Whatever else one might say, I’ve never thought the United States doesn’t have the government it deserves. The results of the 2018 midterms reflect an increasingly polarized electorate, and promise two years of rancor to make the past two look tame. The polls were mostly right, though the Republicans can claim some real wins in the Senate and the Democrats now have power over the House. In a saner world this would prompt humility amid both parties, but we all know better than that by now. President Donald Trump again showed his peerless ability to turn out his base, and the Democrats now have some decisions to make as they decide whether to keep their gerontocratic House leadership or start anew, and whether to open up every possible investigation or learn from the 1990s Republicans’ excesses on that front. Let the fun begin.

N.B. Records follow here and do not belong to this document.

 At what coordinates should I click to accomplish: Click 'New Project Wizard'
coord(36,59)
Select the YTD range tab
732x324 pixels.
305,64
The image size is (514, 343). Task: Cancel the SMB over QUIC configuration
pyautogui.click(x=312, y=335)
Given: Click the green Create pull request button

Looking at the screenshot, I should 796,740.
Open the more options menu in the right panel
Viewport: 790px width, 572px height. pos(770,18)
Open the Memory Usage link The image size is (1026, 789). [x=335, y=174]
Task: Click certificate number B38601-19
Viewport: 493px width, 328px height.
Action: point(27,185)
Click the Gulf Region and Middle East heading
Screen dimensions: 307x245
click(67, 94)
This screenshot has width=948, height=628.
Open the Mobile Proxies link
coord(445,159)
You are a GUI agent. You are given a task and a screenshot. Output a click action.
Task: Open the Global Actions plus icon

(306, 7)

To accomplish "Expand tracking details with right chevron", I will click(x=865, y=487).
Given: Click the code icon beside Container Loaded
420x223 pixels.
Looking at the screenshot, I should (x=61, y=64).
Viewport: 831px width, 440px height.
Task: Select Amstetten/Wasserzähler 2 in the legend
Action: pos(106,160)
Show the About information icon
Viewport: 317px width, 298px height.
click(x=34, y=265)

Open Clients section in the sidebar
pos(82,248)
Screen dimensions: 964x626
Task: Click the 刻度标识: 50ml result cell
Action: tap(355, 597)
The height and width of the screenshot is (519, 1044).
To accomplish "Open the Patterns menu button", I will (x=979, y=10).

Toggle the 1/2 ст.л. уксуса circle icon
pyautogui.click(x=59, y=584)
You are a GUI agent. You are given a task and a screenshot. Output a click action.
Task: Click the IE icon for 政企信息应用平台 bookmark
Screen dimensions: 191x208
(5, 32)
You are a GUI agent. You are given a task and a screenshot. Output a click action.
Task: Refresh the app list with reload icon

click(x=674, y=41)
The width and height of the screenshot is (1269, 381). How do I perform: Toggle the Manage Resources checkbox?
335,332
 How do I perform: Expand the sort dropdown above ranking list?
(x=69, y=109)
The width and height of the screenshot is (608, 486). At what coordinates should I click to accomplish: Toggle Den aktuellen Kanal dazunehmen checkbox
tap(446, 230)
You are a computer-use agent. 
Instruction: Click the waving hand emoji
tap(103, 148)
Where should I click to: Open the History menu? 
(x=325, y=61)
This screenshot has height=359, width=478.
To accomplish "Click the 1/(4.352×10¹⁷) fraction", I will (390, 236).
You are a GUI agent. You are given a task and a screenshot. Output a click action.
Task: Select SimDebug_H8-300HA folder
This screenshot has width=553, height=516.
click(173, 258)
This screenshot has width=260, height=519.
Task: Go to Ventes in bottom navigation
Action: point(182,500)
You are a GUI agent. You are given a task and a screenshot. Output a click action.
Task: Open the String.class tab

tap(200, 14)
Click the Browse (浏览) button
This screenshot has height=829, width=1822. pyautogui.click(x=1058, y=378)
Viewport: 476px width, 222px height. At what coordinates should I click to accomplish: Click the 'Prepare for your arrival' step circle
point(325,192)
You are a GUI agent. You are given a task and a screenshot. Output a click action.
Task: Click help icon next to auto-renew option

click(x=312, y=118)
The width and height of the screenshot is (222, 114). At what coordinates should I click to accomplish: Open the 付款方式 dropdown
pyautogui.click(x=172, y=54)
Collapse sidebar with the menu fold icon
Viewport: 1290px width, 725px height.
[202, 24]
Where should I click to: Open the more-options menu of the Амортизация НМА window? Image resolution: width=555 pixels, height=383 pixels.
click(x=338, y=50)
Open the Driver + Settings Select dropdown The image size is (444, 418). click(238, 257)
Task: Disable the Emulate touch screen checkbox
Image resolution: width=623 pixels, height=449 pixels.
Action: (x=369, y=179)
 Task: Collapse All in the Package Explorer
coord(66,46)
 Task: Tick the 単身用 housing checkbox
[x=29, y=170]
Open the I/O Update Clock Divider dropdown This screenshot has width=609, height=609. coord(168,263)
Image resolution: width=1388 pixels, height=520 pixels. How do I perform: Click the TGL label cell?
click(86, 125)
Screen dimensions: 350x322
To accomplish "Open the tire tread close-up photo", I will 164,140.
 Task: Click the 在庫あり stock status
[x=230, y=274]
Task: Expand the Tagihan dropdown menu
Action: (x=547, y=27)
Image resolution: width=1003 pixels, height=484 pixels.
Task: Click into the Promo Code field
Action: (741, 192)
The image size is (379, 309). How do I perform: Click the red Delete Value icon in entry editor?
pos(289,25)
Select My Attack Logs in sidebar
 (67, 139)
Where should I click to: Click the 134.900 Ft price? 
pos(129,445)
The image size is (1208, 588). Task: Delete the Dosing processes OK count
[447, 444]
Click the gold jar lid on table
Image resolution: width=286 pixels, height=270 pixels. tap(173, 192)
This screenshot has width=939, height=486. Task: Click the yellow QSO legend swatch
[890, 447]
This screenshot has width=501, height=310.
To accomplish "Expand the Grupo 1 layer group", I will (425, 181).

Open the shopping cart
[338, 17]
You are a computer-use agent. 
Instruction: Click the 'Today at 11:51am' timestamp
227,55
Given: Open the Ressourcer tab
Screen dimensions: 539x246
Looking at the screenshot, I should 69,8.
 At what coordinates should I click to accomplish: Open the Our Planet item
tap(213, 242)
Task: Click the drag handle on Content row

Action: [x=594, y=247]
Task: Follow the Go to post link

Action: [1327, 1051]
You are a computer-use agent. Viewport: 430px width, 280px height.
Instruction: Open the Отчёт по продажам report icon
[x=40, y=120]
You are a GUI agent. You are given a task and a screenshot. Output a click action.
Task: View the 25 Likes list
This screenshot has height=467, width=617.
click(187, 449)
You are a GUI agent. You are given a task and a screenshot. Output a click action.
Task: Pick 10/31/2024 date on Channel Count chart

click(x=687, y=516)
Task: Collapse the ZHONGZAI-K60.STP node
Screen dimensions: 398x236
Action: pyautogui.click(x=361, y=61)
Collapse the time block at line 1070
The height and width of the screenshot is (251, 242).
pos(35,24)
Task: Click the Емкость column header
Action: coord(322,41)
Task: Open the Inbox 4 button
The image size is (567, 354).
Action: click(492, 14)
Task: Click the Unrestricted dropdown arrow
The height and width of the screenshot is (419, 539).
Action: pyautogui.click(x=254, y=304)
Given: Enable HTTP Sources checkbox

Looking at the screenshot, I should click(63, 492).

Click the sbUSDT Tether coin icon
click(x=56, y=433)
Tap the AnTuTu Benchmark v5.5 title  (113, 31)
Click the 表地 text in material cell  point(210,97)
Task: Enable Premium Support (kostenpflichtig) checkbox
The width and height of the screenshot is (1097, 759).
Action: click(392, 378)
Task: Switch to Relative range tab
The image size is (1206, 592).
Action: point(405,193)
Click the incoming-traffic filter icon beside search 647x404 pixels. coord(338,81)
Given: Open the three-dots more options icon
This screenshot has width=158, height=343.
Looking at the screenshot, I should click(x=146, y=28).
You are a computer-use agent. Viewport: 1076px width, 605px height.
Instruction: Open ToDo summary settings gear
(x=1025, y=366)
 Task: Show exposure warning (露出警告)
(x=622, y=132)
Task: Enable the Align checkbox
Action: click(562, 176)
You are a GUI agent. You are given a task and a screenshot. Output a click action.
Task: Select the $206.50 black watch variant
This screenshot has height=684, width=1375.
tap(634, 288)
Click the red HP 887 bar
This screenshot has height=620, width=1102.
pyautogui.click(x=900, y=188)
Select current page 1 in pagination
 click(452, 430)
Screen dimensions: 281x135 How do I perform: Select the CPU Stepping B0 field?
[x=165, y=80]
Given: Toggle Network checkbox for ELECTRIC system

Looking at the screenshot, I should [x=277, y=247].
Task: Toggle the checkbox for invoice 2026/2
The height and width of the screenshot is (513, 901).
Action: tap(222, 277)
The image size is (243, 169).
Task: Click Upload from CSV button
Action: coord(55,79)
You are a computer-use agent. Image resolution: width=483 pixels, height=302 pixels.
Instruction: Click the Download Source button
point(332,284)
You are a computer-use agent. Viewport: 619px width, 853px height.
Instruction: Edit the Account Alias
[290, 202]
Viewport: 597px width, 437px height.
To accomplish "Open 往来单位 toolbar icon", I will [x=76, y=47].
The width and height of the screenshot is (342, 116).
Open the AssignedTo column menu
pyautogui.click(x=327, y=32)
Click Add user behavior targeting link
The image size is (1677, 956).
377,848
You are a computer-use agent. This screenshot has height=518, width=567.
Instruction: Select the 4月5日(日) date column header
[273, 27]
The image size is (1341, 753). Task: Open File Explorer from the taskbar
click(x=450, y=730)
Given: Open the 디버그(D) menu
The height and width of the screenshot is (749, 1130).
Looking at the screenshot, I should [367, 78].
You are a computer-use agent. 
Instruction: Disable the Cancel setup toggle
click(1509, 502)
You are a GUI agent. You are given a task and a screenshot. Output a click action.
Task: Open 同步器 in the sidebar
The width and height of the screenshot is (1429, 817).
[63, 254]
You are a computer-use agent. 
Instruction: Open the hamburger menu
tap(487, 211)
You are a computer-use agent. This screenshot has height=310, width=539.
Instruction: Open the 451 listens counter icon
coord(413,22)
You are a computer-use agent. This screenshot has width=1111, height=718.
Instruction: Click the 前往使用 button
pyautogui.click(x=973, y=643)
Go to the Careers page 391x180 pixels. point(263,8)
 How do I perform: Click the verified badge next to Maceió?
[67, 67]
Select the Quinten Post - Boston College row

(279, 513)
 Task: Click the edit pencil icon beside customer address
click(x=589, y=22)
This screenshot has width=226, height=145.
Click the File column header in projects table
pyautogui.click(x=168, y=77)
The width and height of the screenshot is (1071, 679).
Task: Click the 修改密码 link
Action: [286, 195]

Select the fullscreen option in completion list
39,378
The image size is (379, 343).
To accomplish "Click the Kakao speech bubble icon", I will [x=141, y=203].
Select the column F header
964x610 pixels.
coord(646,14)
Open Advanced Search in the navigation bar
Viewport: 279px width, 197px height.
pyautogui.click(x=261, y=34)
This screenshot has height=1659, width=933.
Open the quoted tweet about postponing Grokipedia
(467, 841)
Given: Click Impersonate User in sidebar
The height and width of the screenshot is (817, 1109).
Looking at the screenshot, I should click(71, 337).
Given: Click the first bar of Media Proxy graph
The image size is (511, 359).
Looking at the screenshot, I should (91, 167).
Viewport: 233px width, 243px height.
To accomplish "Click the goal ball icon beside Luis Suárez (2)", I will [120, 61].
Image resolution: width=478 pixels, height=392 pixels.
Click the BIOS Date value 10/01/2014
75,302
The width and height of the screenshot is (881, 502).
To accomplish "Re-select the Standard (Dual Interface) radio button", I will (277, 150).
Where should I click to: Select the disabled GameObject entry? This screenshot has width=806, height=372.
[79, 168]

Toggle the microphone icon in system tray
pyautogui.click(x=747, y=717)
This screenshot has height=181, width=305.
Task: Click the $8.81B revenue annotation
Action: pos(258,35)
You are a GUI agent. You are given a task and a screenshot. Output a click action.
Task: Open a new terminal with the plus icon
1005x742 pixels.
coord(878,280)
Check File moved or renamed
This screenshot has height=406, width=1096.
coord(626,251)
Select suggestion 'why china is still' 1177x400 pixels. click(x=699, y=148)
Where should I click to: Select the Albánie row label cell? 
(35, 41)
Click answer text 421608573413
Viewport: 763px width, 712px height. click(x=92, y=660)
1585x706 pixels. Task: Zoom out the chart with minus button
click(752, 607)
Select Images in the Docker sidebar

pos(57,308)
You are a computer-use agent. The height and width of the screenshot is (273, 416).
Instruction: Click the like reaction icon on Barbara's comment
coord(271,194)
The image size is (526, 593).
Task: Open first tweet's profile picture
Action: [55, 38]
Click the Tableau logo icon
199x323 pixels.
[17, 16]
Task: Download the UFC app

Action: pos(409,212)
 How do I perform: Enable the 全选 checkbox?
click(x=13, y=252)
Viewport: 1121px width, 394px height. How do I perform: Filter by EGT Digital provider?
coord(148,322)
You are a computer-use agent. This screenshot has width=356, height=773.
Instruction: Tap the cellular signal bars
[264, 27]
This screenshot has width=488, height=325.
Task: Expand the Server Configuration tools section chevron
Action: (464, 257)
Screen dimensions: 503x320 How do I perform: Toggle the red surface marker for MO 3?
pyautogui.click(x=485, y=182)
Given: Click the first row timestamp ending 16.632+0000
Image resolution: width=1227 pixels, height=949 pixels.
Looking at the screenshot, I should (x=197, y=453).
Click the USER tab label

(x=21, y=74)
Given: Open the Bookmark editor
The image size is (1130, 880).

Here in Minnesota’s eighth congressional district, Republican Pete Stauber collected a 5-point win, and gave his party one of its few bright spots in the House. The final result was almost in the dead-center of those two contradictory New York Times polls. He ran a very disciplined campaign, had massive institutional support, and had the distinct advantage of a clear field in the primary that spared him a bruising fight or a real need to take concrete positions on things versus a more Trumpy or more moderate challenger. (Sorry, Harry Welty. whatever you might say, you’re not a Republican anymore.) He stayed on point and rode a strong image, mild email flap aside, to a win. He outpaced 2016 Republican Stewart Mills by a fairly consistent margin across the district; only St. Louis County really held its margin for the Democrat, and the biggest Republican gains were not in the much-hyped swinging Iron Range, but in the rural counties that were already the reddest parts of MN-8. I’m very curious to see if Stauber now governs as the moderate suburban dad that was at the core of his persona as a candidate, or if the nationalizing forces in congressional politics lead him to vote in lockstep with his now-minority party in the House.

Joe Radinovich, on the other hand, didn’t enough to win in the face of an unfriendly district and some huge ad buys against him. He failed to control the narrative early, allowing his personal issues to dominate the race and set an ugly tone. Even when things stabilized somewhat, his messaging was a fairly generic turn to bread-and-butter DFL issues like healthcare, not the potentially race-flipping roar of old DFL labor power or some sort of independent fresh turn.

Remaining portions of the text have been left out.